Oleh Bude Binda
Menyambung tulisan teman-teman tentang Andrea Hirata. Yang terakhir saya baca berjudul "Andrea Hirata akan Seperti Idolanya?". Dalam novel-novelnya ("Laskar Pelangi", "Sang Pemimpi", "Edensor") Andrea Hirata atau di novel tokoh utamanya Ikal selalu menyebut idolanya Kak Rhoma Irama. Saat ditanya Pak Balia guru SMAnya tentang kata-kata yang menggugah yang diucapakan lirik lagu Rhoma "Masa muda masa yang berapi-api". Tak heran tulisan tadi bertanya akankah Andrea seperti Rhoma Irama idoanya disukai karyanya namun tak disukai orangnya (oleh sebagian penggemar yang kritis terhadap kehidupan pribadinya).
Bisa jadi nasib Andrea akan demikian jika dia tak segera membenahi pribadinya. Penulis dan tulisannya memang bisa jadi beda. Bukankah saat menulis saya banyak waktu untuk berpikir, merenung, sebelum menuang gagasan dalam tulisan? Bisa saja kan saya yang aslinya pemarah, pendendam, mudah tersinggung, sifat itu tak muncul di artikel, di fiksi yang saya tulis karena saya sembunyikan sedemikian rapi.
Meski saya kadang beranggapan tulisan merefleksikan sikap, sifat, pandangan penulis terhadap suatu masalah.
Kebetulan saya mengenal walau tak begitu akrab seorang penulis, sastrawati Indonesia yang terkemuka, karyanya-karyanya hebat. Dia Nh Dini. Saya menulis skripsi tentang tokoh wanita dalam novel-novelnya. Saya berkesempatan jumpa 3 kali dengan beliau.
Selain itu saya berkomunikasi lewat surat. Bagi saya antara pribadi Ibu Dini dengan novel-novelnya tak jauh beda. Beliau seorang yang berpikiran maju, dan sedikit kebarat-baratan. Contoh, wawancara dengan Ibu Dini harus membayar jika untuk tujuan dimuat di media (tapi saya setuju dengan pendapat ini). Maka saya harus menunjukkan kalau saya melakukan wawancara dengan beliau dalam kepentingan studi, bukan komersil. Akhirnya saya tunjukkan dan buktikan dengan surat keterangan kuliah dan sedang penelitian untuk skripsi yang ditandatangani dekan.

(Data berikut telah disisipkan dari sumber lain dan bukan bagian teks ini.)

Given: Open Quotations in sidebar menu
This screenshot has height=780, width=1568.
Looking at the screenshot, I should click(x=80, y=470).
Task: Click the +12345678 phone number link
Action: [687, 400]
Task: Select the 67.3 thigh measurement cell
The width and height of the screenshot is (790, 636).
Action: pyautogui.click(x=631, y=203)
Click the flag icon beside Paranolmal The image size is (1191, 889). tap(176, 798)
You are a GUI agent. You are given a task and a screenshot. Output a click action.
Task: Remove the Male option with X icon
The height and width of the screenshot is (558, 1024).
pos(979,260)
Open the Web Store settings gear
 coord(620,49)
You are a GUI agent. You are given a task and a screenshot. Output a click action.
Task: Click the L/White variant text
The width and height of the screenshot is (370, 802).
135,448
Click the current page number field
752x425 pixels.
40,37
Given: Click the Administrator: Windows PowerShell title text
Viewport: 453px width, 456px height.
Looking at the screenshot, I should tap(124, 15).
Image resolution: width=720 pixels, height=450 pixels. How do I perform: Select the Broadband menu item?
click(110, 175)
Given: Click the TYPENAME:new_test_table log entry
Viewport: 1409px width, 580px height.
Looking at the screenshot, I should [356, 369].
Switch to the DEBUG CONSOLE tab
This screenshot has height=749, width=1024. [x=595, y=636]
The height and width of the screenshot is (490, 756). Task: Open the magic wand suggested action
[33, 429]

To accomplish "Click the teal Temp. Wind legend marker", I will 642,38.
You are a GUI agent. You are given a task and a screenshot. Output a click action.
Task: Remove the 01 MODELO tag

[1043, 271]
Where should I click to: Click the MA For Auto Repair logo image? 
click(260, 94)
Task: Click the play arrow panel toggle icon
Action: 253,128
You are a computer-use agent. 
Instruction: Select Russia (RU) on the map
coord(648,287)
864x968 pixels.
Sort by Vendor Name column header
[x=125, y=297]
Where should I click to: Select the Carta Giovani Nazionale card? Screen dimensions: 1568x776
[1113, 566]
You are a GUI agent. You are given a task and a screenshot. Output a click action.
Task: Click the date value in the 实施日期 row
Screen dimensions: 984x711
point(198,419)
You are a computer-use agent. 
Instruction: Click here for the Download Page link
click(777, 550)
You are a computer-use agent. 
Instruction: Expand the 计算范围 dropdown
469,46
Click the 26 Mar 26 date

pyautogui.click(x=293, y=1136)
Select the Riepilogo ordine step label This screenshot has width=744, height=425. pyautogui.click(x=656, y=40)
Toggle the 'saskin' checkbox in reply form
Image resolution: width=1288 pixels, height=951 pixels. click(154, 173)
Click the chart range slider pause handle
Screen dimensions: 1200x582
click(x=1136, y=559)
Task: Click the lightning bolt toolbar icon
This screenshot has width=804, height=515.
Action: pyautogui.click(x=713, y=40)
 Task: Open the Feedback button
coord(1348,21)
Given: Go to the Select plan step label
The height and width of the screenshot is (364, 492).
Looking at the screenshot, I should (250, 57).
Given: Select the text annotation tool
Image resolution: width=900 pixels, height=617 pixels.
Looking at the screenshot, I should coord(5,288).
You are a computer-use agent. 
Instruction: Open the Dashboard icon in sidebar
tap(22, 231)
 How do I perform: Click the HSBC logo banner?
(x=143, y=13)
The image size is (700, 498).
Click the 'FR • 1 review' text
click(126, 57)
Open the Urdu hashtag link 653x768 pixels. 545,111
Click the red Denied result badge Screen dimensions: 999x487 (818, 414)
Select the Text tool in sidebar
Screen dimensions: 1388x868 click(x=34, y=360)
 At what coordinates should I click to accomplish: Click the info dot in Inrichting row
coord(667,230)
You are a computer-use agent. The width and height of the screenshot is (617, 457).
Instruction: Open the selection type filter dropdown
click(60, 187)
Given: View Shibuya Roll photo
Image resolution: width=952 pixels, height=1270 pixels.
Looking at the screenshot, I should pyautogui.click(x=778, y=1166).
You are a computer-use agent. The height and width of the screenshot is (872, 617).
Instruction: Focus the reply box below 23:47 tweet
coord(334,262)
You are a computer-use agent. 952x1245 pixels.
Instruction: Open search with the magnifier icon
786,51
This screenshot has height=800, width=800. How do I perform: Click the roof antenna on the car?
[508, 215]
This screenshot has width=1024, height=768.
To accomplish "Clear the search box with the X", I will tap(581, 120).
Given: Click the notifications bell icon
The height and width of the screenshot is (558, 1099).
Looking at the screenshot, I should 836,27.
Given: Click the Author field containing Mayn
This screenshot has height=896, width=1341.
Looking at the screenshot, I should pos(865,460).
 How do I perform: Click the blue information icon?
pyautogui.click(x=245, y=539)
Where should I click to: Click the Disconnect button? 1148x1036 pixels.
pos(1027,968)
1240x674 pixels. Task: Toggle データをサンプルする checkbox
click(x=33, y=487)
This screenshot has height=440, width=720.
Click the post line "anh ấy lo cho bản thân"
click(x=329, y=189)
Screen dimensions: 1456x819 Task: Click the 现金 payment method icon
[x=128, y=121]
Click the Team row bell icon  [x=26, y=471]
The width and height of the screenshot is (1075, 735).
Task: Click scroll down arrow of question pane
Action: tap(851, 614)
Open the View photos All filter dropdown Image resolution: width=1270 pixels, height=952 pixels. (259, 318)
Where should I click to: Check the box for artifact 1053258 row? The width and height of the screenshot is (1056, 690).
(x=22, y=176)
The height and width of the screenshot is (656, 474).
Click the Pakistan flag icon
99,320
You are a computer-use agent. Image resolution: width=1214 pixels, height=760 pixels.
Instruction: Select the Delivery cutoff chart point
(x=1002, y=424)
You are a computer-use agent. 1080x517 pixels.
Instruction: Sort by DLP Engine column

Ibu Dini juga seorang yang suka berterus terang, itu dia tunjukkan, saat saya ke rumah Ibu Dini untuk memberikan skripsi saya. Saya ingat komentarnya setelah membuka-buka skripsi dan membaca sekilas "Bahasa Anda kacau". Waduh, saya cukup terkejut, kok kritiknya tembak langsung begini ya.
Okelah terlepas dari sikap beliau yang tanpa basa-basi saya tetap menjadi penggemar novel-novelnya. Sampai-sampai teman saya kuliah yang lama tidak saya hubungi, saat saya telepon yang dia tanya begini " Dik Atut masih suka Nh Dini?". Tentu saja saya jawab masih.
Kembali ke Andrea, mungkin seperti Ibu Nh Dini yang saya gemari novel-novelnya walau secara pribadi saya ada hal yang tak saya setujui dari beliau. Demikian juga dengan Si Ikal ini, bisa jadi saya akan tetap menggemari karyanya, namun pribadinya bagi saya ada hal yang tak saya sukai. Mungkin juga tak disukai teman-teman?
Jika membaca karyanya, saya berkesimpulan Andrea sebagai penulis "Laskar Pelangi", sampai "Cinta dalam Gelas" tentu orang yang humoris dan tak mudah marah apa lagi tersinggung.   Maka niatnya untuk membela dirinya dengan berjuang sampai ke meja hijau menjadi langkah yang kontraproduktif sekaligus bertentangan dengan tokoh dan cerita dalam novelnya. Atau itu mewakili karakter orang Melayu yang pandai berbual, cakap bersilat lidah? Mari kita tunggu cerita selanjutnya.
Harapan saya babak Andrea vs Damar ini damai. Menjadi besar dua-duanya dengan saling berbicara, memaafkan, dan bukan justru berhadap-hadapan bak petinju di arena. Sangat tak elok Ikal!